Candido Neves não lhe deu tempo de dizer nada; saiu rapido, atravessou a rua, até ao ponto em que pudesse pegar a mulher sem dar alarme. No extremo da rua, quando ella ia a descer a de S. José, Candido Neves approximou-se della. Era a mesma, era a mulata fujona.

—Arminda! bradou, conforme a nomeava o annuncio.

Arminda voltou-se sem cuidar malicia. Foi só quando elle, tendo tirado o pedaço de corda da algibeira, pegou dos braços da escrava, que ella comprehendeu e quiz fugir. Era já impossivel. Candido Neves, com as mãos robustas, atava-lhe os pulsos e dizia que andasse. A escrava quiz gritar, parece que chegou a soltar alguma voz mais alta que de costume, mas entendeu logo que ninguem viria libertal-a, ao contrario. Pediu então que a soltasse pelo amor de Deus.

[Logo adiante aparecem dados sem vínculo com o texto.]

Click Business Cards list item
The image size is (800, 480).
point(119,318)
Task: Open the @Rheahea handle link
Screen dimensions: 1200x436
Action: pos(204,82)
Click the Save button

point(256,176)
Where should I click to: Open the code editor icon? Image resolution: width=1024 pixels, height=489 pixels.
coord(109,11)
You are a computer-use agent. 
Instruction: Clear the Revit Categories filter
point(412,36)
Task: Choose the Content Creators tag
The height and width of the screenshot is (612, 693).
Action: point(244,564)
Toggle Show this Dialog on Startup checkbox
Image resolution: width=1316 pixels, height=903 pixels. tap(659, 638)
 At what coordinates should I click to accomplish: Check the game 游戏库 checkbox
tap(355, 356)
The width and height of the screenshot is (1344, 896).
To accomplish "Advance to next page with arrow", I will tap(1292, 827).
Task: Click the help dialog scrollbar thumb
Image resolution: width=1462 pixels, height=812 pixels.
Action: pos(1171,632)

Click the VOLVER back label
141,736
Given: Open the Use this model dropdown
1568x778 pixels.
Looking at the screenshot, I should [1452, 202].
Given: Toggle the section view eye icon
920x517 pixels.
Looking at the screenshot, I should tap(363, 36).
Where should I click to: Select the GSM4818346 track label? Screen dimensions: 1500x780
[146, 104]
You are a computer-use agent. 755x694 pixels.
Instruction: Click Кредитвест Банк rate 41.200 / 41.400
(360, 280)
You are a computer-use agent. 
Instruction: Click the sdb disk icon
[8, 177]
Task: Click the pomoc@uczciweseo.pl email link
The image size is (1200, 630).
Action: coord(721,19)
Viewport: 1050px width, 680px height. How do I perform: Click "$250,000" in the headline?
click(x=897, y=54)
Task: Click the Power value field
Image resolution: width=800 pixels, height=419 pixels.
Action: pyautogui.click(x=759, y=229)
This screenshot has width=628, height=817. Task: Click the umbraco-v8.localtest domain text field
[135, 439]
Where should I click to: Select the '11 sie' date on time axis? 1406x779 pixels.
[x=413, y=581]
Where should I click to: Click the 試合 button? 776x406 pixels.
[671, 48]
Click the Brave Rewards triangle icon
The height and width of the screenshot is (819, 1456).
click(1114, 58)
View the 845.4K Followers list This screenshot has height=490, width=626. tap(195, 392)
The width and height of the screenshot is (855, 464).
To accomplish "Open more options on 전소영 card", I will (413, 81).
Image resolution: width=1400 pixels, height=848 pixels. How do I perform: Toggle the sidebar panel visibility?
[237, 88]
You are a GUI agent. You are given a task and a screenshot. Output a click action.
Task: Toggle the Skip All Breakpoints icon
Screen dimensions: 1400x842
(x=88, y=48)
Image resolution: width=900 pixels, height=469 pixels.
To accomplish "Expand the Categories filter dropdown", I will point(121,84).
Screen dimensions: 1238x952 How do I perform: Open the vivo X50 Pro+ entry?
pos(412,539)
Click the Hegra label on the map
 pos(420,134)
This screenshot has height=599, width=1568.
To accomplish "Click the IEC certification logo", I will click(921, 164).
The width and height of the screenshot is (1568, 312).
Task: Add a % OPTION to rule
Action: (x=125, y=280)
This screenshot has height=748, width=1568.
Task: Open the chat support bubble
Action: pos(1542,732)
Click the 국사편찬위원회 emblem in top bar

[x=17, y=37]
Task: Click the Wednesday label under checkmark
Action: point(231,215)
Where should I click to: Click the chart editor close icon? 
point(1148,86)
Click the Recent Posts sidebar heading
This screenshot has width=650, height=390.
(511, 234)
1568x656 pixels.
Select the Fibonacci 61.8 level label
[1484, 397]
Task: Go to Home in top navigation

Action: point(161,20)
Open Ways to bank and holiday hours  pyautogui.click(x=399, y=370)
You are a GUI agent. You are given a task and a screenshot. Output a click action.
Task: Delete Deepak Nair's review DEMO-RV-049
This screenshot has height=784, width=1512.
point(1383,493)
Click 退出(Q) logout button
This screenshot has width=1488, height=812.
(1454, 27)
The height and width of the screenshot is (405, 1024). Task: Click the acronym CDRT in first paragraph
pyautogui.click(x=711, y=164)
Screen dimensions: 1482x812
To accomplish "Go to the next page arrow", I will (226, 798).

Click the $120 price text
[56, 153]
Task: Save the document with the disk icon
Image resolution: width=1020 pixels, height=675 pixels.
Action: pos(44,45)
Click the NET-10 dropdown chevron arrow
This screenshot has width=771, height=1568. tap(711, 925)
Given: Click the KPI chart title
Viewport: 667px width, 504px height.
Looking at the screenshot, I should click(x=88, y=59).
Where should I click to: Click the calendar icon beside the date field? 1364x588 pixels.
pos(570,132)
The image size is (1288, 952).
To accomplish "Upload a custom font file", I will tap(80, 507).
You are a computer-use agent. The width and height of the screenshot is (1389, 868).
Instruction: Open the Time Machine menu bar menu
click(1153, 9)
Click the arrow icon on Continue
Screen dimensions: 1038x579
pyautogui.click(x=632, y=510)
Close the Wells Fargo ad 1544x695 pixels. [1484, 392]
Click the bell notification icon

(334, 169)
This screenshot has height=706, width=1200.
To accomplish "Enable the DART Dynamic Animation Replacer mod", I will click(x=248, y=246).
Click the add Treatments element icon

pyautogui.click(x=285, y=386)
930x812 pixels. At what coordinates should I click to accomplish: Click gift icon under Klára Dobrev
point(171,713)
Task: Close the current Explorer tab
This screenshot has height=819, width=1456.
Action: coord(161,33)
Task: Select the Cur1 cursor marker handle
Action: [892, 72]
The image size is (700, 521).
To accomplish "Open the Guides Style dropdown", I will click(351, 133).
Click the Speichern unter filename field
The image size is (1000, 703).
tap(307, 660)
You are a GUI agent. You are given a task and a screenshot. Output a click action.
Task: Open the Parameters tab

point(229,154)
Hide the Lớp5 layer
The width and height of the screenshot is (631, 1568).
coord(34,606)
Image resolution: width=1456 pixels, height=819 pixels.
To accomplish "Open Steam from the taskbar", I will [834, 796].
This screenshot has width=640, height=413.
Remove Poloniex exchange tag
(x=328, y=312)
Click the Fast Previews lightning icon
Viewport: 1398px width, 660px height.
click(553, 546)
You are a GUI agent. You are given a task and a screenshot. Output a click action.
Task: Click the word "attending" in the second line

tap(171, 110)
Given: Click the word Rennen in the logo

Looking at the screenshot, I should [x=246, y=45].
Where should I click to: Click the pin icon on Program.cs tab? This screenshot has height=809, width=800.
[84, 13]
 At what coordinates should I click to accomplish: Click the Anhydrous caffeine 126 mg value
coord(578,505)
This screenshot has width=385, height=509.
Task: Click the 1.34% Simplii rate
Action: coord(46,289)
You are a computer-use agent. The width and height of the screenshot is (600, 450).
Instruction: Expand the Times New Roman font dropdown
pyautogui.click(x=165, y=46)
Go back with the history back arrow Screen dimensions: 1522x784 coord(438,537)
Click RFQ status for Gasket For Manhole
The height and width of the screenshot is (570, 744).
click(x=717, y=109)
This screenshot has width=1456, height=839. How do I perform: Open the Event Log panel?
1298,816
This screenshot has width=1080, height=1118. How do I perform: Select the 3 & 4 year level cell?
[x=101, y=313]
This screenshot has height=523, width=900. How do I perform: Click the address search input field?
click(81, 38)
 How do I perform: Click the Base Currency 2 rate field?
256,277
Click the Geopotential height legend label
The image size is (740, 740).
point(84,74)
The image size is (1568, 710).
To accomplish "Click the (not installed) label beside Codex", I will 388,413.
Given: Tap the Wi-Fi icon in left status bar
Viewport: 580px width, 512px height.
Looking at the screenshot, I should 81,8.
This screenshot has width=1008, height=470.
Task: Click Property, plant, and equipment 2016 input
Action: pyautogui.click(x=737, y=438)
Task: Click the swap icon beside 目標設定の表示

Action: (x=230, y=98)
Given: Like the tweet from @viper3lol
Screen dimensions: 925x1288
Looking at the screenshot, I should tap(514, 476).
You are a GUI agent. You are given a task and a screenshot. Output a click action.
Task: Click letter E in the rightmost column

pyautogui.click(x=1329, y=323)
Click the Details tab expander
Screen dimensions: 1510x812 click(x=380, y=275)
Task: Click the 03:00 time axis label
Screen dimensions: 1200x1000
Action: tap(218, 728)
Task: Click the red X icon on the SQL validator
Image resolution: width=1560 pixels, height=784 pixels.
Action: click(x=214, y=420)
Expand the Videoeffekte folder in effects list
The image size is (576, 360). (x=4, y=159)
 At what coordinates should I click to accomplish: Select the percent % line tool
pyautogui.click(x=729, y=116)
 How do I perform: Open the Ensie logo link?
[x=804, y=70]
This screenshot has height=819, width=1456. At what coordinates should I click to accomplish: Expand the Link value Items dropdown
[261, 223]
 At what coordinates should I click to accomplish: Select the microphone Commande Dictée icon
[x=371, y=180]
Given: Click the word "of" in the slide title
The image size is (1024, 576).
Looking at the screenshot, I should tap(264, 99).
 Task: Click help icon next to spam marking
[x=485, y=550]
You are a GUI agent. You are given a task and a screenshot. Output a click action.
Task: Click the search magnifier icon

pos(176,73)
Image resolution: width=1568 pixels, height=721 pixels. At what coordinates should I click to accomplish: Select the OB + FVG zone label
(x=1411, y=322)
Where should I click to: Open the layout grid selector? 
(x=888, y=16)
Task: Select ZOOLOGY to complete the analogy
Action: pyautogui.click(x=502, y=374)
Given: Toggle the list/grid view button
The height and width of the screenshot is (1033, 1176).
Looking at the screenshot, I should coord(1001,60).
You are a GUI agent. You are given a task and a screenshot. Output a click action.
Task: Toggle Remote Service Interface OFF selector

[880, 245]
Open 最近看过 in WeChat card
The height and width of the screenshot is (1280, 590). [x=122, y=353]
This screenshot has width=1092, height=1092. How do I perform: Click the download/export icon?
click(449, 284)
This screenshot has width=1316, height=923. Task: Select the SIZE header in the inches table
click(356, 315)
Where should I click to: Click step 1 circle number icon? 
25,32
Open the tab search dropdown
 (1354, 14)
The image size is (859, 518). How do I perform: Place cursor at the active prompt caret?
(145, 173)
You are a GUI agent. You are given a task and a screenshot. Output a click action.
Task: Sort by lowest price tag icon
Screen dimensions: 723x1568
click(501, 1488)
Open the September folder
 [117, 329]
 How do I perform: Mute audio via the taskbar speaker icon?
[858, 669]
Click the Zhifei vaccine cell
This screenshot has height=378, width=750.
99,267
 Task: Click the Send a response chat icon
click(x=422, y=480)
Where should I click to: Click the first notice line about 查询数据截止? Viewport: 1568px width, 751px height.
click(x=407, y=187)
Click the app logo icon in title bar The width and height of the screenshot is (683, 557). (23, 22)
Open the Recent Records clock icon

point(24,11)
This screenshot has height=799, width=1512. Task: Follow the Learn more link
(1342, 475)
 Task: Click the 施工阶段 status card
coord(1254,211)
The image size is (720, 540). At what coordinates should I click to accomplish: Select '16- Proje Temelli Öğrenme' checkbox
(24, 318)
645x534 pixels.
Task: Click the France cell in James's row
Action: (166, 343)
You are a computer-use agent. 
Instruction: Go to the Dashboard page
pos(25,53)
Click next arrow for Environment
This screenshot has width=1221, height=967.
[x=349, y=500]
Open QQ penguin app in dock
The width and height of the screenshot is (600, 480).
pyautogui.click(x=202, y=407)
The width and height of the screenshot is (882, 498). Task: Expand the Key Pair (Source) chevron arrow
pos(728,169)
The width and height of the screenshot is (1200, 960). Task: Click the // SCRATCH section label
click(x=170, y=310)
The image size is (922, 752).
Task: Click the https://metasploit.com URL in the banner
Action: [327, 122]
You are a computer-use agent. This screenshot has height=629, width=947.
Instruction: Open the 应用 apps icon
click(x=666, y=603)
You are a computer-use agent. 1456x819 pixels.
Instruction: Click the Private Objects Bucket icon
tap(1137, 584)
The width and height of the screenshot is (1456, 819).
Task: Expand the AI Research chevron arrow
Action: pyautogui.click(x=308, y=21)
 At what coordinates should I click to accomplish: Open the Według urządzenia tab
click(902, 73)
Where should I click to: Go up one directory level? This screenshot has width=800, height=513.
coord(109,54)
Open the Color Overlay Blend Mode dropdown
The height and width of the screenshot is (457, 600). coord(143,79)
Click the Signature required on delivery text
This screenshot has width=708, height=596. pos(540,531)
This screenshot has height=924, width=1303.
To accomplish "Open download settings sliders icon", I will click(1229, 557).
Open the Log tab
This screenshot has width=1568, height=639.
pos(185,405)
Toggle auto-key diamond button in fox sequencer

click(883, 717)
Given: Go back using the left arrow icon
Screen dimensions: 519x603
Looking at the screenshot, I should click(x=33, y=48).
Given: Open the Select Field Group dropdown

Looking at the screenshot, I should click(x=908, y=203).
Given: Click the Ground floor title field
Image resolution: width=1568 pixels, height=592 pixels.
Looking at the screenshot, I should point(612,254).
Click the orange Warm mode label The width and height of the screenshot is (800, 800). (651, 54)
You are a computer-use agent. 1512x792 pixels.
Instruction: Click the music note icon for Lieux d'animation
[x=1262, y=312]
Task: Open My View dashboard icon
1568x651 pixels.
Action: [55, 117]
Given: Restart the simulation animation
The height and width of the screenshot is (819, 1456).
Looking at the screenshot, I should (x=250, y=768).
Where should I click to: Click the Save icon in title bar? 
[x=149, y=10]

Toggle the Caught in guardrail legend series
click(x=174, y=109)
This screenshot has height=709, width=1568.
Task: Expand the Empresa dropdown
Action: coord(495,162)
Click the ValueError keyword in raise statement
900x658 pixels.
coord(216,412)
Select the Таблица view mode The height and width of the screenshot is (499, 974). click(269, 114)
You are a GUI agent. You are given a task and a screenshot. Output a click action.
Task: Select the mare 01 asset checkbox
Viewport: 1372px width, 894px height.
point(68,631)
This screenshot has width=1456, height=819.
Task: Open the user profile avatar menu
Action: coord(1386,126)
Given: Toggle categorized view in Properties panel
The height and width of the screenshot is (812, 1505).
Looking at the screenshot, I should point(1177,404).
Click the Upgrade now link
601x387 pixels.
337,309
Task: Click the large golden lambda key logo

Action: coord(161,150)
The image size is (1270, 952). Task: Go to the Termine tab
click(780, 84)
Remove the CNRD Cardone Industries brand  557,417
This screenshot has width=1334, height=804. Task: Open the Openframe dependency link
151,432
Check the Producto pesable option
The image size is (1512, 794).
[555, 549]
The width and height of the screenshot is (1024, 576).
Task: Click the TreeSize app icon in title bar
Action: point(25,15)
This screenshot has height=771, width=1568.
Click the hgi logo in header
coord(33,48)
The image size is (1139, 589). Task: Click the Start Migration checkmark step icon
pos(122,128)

—Estou gravida, meu senhor! exclamou. Se Vossa Senhoria tem algum filho, peço-lhe por amor delle que me solte; eu serei sua escrava, vou servil-o pelo tempo que quizer. Me solte, meu senhor moço!

—Siga! repetiu Candido Neves.

—Me solte!

—Não quero demoras; siga!

Houve aqui luta, porque a escrava, gemendo, arrastava-se a si e ao filho. Quem passava ou estava á porta de uma loja, comprehendia o que era e naturalmente não acudia. Arminda ia allegando que o senhor era muito mau, e provavelmente a castigaria com açoutes,— cousa que, no estado em que ella estava, seria peior de sentir. Com certeza, elle lhe mandaria dar açoutes.

—Você é que tem culpa. Quem lhe manda fazer filhos e fugir depois? perguntou Candido Neves.